Между тем, стала жена детей считать, прицепленного деда посчитала, баловницы хватились – нету. Посылают зятька к магазину:
– Федь, сходи! А и где она, пьянь наша?
Пребольно ухватил зятек Закарманову за ухо, преогромной рукой пошарив в щелочках.
– Ага, попалась!
– Ой, Федьку боюсь! – завизжала бабулька.
– Ты, маманька, чего опять хулиганишь? – строг был Федька; ни рюмочкой не подкупишь, ни окурочком. Только и взвизгнуть:
– Ой, Федьку боюсь!
Посадил зятек ее в клетку, попку залепил лейкопластырем, пригрозил:
– Чтоб мне! Смотри, уши выдеру! Песни пой!
И сам образцово сел к окошку, поддоном по стеклу барабанит, матерком припускает, а тому, кто прыщи давит, совет дает толковый:
– Женился б Димон, словно я…
А Димон как «Макаровым» пальнет, бабка с жердочки свалилась, песню прекратила.
Пьет Петрович в шляпе чай, щеки надувает, ну а вот и деколоном припустил галстук что в горошечек.
– Небось к зазнобе опять собрался? – жена вкрадчиво спрашивает.
– А чего бы? – отвечает Петрович. – Я и к эротике охоч…
– Иди уж, – ласково вздыхает жена. – Мужик ты доверительный, непьющий, из себя видный… Иди уж, побалуй Кеньку-дурынду…
– А может и не идти, – сомневаться стал Петрович. – Приусталось мне, а в Кеньке какая предметность есть?
– Чай три недели не был… Потопчи с лихвой, да к ужину поспей…
Только сказала – здесь и улица взялась. И человек какой-то на коне-мерине скачет белом – прекрасный такой, словно стихотворение, словно нарисовал его художник.
– Конем-мерином тебя к Кеньке везти? – спрашивает.
– Призадуматься хочу прежде, – молвил Петрович. – А ты скачи…

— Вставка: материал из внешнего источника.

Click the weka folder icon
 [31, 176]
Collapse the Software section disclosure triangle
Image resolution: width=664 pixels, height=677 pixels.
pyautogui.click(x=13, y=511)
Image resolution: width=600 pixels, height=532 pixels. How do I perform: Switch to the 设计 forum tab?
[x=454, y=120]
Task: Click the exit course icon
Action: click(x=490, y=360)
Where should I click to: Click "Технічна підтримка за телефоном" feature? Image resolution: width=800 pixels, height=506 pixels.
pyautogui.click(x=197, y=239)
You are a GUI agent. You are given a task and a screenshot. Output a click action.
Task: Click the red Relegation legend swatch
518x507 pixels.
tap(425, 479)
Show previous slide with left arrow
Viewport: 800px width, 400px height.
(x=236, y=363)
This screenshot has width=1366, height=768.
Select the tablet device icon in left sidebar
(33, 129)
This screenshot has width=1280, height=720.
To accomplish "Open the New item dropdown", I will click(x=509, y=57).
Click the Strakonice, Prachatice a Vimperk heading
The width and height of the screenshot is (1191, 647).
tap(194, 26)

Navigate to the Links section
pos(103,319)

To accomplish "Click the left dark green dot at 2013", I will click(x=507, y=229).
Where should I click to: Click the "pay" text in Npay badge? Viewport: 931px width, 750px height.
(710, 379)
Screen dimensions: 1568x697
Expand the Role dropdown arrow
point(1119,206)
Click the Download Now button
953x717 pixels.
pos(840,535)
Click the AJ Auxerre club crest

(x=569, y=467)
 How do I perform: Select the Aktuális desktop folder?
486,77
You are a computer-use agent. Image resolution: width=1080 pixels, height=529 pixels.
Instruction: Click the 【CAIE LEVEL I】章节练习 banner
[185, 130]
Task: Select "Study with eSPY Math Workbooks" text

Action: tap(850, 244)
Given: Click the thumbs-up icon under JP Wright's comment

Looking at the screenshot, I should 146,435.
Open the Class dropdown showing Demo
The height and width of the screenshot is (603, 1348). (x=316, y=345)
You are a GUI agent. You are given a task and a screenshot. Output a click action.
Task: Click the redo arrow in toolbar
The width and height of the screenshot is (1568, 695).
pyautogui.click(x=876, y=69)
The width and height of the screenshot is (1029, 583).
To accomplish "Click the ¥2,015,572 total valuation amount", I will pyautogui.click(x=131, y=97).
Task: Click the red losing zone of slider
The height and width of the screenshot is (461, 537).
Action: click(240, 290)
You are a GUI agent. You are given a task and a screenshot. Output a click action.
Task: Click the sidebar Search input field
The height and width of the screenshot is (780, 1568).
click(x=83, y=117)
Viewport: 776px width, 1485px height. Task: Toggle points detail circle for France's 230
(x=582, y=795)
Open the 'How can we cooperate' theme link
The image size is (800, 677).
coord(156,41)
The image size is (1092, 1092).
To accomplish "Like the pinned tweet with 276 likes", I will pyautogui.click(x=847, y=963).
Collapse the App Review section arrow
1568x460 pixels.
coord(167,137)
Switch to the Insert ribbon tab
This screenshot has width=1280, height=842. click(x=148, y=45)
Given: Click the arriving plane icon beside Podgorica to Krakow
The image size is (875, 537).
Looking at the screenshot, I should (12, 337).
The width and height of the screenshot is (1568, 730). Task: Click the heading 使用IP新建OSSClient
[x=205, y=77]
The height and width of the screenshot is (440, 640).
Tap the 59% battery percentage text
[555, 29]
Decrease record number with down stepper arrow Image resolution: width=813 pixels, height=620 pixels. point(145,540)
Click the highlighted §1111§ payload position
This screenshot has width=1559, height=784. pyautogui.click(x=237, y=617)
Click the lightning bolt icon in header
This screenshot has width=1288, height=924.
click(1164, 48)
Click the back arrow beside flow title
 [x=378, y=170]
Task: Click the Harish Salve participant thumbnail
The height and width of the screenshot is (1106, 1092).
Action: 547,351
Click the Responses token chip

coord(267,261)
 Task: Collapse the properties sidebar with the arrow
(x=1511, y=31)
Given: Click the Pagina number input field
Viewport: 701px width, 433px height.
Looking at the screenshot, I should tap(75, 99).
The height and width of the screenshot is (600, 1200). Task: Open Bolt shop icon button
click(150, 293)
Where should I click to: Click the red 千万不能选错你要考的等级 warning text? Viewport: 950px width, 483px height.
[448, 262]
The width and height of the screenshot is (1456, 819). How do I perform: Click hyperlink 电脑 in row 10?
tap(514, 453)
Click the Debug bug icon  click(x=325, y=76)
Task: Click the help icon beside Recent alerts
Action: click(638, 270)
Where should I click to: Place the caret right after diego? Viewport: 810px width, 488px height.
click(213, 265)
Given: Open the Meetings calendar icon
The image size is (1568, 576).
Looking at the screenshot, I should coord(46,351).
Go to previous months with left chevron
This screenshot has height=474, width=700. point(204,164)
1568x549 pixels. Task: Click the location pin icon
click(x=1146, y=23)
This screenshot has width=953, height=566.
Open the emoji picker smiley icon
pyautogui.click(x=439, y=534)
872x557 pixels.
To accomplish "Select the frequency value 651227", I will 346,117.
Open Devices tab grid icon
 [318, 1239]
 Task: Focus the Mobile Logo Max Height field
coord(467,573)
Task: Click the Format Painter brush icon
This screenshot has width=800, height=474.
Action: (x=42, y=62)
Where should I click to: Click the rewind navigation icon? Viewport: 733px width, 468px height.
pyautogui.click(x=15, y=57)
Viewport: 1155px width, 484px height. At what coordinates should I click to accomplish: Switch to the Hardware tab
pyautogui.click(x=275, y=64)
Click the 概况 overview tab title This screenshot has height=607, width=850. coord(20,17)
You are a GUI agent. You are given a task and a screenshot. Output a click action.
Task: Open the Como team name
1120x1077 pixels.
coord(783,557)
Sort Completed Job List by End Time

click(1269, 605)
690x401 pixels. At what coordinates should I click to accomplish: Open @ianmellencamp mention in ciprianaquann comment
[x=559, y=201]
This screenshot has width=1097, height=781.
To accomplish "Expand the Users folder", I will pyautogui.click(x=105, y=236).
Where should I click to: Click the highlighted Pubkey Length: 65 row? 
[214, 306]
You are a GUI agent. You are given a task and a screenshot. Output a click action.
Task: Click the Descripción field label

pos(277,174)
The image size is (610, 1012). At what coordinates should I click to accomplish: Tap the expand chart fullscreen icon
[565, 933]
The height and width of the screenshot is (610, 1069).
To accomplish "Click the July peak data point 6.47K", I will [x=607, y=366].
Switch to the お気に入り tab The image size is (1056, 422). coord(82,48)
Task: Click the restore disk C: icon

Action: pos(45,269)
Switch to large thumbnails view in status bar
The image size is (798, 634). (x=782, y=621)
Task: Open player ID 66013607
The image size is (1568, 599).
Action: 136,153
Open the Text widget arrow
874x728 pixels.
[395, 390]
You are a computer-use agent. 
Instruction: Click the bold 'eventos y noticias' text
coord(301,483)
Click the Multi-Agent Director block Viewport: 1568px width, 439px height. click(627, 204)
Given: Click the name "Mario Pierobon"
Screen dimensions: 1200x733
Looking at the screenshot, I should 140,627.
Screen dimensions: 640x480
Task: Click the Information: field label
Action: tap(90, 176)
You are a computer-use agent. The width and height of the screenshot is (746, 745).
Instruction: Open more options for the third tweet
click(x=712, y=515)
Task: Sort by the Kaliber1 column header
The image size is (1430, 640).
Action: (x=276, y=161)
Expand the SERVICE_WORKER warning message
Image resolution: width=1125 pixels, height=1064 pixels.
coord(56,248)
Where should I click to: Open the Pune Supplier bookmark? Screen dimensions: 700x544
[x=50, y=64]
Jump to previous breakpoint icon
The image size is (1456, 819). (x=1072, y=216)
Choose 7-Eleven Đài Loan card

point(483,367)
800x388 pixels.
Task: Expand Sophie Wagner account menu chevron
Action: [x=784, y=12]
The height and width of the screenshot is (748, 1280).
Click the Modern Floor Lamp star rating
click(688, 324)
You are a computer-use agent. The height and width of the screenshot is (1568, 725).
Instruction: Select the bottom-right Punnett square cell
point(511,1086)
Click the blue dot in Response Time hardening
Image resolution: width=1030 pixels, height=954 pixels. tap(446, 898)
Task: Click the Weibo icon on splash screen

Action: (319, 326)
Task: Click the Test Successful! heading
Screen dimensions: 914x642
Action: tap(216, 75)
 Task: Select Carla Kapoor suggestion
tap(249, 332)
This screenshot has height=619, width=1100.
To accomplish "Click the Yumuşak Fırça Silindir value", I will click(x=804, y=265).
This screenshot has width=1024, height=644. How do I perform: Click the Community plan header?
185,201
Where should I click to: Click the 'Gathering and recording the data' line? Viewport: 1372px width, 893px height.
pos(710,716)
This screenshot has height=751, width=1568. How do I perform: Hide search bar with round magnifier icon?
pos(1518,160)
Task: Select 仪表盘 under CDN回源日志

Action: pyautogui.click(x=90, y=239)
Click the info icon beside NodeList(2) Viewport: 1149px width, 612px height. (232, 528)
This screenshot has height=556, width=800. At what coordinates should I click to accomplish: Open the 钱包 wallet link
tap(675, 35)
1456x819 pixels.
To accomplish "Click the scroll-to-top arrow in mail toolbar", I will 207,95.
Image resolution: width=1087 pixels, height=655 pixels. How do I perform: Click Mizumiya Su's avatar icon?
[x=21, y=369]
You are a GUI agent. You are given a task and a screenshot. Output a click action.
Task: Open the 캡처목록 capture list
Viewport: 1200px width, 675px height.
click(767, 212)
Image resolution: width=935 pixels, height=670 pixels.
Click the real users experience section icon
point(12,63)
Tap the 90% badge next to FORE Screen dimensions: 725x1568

И поскакал тот, вот он уже и неблизко, вот он уже и далекий-далекий, и можно махать ему, а в другой держать весло алюминиевое, чтоб сплавляться по рекам, какие возьмутся.
«Прощай, прав-человек, прощай! Поехал ты в Грецию, на Кипр ты помчался в шоп-тур или в Турцию поскакал за наркотиком… прощай, прав-человек! Помни навек нас!»
А художник, вместо того чтобы слышать миг высокий, свалился плотоядно под стул – да и то сказать, был он длинноволос, значит рэпом попорчен, а может «макарова» держал в кармане, – кто их нынче разберет? Услышав про Турцию, вытащил из-за пазухи унитаз «Понтиак» и говорит весело Петровичу:
– Мужик, нету больше соцсоревнования! А есть у меня санузел оптовый, есть анаша и МИГ-28, выбирай на вкус!
Задумался Петрович, почесал затылок, пробормотал:
– Ух, как много мыслей сразу появилось… Так и быть – тотчас сел в МИГ-28, чтобы лететь.
Как ни укорял его художник, а был Петрович русским современным человеком, и конверсию знал, и Сталина ненавидел, а значит любил летать вертолетом Аэрофлота. Махнул веслом из круглого окошка:
– Хочу на улицу Байкальскую, к биксе… Живет она у меня в Красном уголке, что рядом с бизнес-центром, что на Холдинг-аллее да на улице-стрит!
– Сексапильная? – залюбопытствовал художник, молод был и молодецким местом горяч.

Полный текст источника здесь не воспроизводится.